A Justiça de São Paulo extinguiu a punibilidade de Marcos Willians Herbas Camacho, o Marcola, e de outros 174 réus no chamado “caso dos 175 réus”, o maior processo já movido contra o PCC. A decisão ocorreu por prescrição da pretensão punitiva estatal in abstrato, ou seja, por um critério técnico-jurídico que impede a continuidade da ação penal, sem análise do mérito da acusação.
A sentença, porém, não altera a situação prisional de Marcola. O líder do PCC permanece na Penitenciária Federal de Brasília, por conta de outras condenações que seguem vigentes. A prescrição se limita ao processo que tramitava na 1ª Vara da Comarca de Presidente Venceslau, que tratava de associação criminosa.
Atualmente, Marcola cumpre penas que ultrapassam 300 anos de reclusão por crimes como homicídios, tráfico de drogas e roubo a banco.

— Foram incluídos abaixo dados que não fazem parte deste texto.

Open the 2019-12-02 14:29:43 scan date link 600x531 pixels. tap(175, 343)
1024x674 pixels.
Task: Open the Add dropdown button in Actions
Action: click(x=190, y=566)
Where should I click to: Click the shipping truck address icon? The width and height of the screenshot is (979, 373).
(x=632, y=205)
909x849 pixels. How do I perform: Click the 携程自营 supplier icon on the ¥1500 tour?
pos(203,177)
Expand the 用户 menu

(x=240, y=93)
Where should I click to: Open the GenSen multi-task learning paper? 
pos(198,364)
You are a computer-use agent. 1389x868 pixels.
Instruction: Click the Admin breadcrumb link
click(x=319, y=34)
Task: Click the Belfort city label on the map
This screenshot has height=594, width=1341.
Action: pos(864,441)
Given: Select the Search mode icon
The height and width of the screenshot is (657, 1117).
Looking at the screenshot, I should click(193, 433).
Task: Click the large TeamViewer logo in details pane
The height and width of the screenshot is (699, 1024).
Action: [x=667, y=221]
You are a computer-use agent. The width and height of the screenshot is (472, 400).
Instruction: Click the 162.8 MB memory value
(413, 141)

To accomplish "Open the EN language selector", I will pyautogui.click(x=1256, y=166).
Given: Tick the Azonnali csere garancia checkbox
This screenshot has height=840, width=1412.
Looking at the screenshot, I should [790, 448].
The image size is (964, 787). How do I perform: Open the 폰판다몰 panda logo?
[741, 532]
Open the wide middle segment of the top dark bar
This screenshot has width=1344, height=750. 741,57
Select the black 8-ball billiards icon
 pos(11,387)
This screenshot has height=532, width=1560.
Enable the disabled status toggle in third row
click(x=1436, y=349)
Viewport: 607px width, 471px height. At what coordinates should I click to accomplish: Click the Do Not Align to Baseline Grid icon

Ele está em regime fechado desde julho de 1999.
Assim, a extinção da punibilidade nesse processo não implica libertação, e o cumprimento de pena em unidade federal continua por determinação judicial.
A defesa do réu afirmou que a prescrição é um instituto previsto na Constituição, destinado a assegurar segurança jurídica e respeito ao devido processo legal.